Exercise:
The entries should be restated word for word.

Task data:
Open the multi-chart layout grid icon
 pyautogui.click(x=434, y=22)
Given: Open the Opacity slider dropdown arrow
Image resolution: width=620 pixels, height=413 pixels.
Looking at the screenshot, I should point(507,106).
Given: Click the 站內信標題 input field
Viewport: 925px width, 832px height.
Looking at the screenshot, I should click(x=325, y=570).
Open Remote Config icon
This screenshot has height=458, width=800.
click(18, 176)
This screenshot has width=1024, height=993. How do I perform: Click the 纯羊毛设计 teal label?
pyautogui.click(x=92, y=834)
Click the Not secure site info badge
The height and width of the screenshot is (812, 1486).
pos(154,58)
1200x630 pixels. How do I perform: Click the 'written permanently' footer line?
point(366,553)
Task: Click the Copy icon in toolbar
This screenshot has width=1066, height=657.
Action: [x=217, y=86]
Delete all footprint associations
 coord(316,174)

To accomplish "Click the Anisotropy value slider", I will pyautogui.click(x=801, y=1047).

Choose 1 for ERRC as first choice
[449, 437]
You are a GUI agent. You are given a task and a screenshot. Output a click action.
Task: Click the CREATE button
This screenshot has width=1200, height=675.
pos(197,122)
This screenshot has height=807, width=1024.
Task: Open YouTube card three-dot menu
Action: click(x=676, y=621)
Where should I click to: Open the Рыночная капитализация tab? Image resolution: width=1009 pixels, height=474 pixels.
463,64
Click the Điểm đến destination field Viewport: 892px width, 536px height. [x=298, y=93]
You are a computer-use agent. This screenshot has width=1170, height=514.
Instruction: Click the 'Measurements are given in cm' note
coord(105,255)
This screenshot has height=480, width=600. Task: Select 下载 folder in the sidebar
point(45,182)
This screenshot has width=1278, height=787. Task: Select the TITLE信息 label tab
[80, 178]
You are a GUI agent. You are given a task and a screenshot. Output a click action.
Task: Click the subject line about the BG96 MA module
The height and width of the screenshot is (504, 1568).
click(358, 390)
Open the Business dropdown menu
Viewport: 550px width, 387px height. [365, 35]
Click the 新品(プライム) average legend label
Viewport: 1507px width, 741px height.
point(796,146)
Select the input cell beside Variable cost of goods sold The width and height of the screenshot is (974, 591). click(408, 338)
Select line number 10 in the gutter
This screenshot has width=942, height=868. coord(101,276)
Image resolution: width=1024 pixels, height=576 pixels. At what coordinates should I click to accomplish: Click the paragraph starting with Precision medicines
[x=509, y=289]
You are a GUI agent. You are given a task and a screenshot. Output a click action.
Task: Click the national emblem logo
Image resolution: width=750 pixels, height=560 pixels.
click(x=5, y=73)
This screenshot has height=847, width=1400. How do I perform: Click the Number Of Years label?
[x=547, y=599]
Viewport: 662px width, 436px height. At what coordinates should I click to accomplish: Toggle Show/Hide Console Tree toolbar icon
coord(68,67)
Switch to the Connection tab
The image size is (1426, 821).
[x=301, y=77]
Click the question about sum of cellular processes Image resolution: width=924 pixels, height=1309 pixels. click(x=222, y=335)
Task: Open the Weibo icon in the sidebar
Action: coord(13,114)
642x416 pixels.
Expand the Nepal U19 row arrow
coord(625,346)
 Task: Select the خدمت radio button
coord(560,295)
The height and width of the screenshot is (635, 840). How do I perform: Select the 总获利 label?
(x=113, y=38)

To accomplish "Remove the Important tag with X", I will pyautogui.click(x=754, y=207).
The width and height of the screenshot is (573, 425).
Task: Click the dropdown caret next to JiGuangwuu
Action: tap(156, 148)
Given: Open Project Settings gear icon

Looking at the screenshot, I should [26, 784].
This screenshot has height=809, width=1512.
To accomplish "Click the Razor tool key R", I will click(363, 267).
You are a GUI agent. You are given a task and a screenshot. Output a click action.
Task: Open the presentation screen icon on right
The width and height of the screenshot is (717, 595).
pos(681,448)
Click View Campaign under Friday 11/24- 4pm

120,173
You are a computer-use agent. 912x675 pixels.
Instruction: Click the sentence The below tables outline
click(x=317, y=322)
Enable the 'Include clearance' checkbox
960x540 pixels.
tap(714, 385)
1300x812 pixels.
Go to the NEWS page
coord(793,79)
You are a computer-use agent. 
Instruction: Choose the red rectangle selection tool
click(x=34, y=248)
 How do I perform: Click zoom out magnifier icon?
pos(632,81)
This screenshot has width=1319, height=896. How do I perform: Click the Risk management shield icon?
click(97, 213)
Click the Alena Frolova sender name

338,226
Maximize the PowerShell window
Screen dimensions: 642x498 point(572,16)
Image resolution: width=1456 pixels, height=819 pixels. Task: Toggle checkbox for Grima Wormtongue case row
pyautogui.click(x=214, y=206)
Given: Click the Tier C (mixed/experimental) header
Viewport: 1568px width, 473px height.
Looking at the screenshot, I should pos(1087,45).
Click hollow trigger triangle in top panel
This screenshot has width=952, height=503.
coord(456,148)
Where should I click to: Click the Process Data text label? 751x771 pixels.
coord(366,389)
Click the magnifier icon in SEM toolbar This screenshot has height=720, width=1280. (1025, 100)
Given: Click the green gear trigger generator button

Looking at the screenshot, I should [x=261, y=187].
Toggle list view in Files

Result of this exercise:
Open the multi-chart layout grid icon
 pyautogui.click(x=434, y=22)
Given: Open the Opacity slider dropdown arrow
Image resolution: width=620 pixels, height=413 pixels.
Looking at the screenshot, I should point(507,106).
Given: Click the 站內信標題 input field
Viewport: 925px width, 832px height.
Looking at the screenshot, I should click(x=325, y=570).
Open Remote Config icon
This screenshot has height=458, width=800.
click(18, 176)
This screenshot has width=1024, height=993. How do I perform: Click the 纯羊毛设计 teal label?
pyautogui.click(x=92, y=834)
Click the Not secure site info badge
The height and width of the screenshot is (812, 1486).
pos(154,58)
1200x630 pixels. How do I perform: Click the 'written permanently' footer line?
point(366,553)
Task: Click the Copy icon in toolbar
This screenshot has width=1066, height=657.
Action: [x=217, y=86]
Delete all footprint associations
 coord(316,174)

To accomplish "Click the Anisotropy value slider", I will pyautogui.click(x=801, y=1047).

Choose 1 for ERRC as first choice
[449, 437]
You are a GUI agent. You are given a task and a screenshot. Output a click action.
Task: Click the CREATE button
This screenshot has width=1200, height=675.
pos(197,122)
This screenshot has height=807, width=1024.
Task: Open YouTube card three-dot menu
Action: click(x=676, y=621)
Where should I click to: Open the Рыночная капитализация tab? Image resolution: width=1009 pixels, height=474 pixels.
463,64
Click the Điểm đến destination field Viewport: 892px width, 536px height. [x=298, y=93]
You are a computer-use agent. This screenshot has width=1170, height=514.
Instruction: Click the 'Measurements are given in cm' note
coord(105,255)
This screenshot has height=480, width=600. Task: Select 下载 folder in the sidebar
point(45,182)
This screenshot has width=1278, height=787. Task: Select the TITLE信息 label tab
[80, 178]
You are a GUI agent. You are given a task and a screenshot. Output a click action.
Task: Click the subject line about the BG96 MA module
The height and width of the screenshot is (504, 1568).
click(358, 390)
Open the Business dropdown menu
Viewport: 550px width, 387px height. [365, 35]
Click the 新品(プライム) average legend label
Viewport: 1507px width, 741px height.
point(796,146)
Select the input cell beside Variable cost of goods sold The width and height of the screenshot is (974, 591). click(408, 338)
Select line number 10 in the gutter
This screenshot has width=942, height=868. coord(101,276)
Image resolution: width=1024 pixels, height=576 pixels. At what coordinates should I click to accomplish: Click the paragraph starting with Precision medicines
[x=509, y=289]
You are a GUI agent. You are given a task and a screenshot. Output a click action.
Task: Click the national emblem logo
Image resolution: width=750 pixels, height=560 pixels.
click(x=5, y=73)
This screenshot has height=847, width=1400. How do I perform: Click the Number Of Years label?
[x=547, y=599]
Viewport: 662px width, 436px height. At what coordinates should I click to accomplish: Toggle Show/Hide Console Tree toolbar icon
coord(68,67)
Switch to the Connection tab
The image size is (1426, 821).
[x=301, y=77]
Click the question about sum of cellular processes Image resolution: width=924 pixels, height=1309 pixels. click(x=222, y=335)
Task: Open the Weibo icon in the sidebar
Action: coord(13,114)
642x416 pixels.
Expand the Nepal U19 row arrow
coord(625,346)
 Task: Select the خدمت radio button
coord(560,295)
The height and width of the screenshot is (635, 840). How do I perform: Select the 总获利 label?
(x=113, y=38)

To accomplish "Remove the Important tag with X", I will pyautogui.click(x=754, y=207).
The width and height of the screenshot is (573, 425).
Task: Click the dropdown caret next to JiGuangwuu
Action: tap(156, 148)
Given: Open Project Settings gear icon

Looking at the screenshot, I should [26, 784].
This screenshot has height=809, width=1512.
To accomplish "Click the Razor tool key R", I will click(363, 267).
You are a GUI agent. You are given a task and a screenshot. Output a click action.
Task: Open the presentation screen icon on right
The width and height of the screenshot is (717, 595).
pos(681,448)
Click View Campaign under Friday 11/24- 4pm

120,173
You are a computer-use agent. 912x675 pixels.
Instruction: Click the sentence The below tables outline
click(x=317, y=322)
Enable the 'Include clearance' checkbox
960x540 pixels.
tap(714, 385)
1300x812 pixels.
Go to the NEWS page
coord(793,79)
You are a computer-use agent. 
Instruction: Choose the red rectangle selection tool
click(x=34, y=248)
 How do I perform: Click zoom out magnifier icon?
pos(632,81)
This screenshot has width=1319, height=896. How do I perform: Click the Risk management shield icon?
click(97, 213)
Click the Alena Frolova sender name

338,226
Maximize the PowerShell window
Screen dimensions: 642x498 point(572,16)
Image resolution: width=1456 pixels, height=819 pixels. Task: Toggle checkbox for Grima Wormtongue case row
pyautogui.click(x=214, y=206)
Given: Click the Tier C (mixed/experimental) header
Viewport: 1568px width, 473px height.
Looking at the screenshot, I should pos(1087,45).
Click hollow trigger triangle in top panel
This screenshot has width=952, height=503.
coord(456,148)
Where should I click to: Click the Process Data text label? 751x771 pixels.
coord(366,389)
Click the magnifier icon in SEM toolbar This screenshot has height=720, width=1280. (1025, 100)
Given: Click the green gear trigger generator button

Looking at the screenshot, I should [x=261, y=187].
Toggle list view in Files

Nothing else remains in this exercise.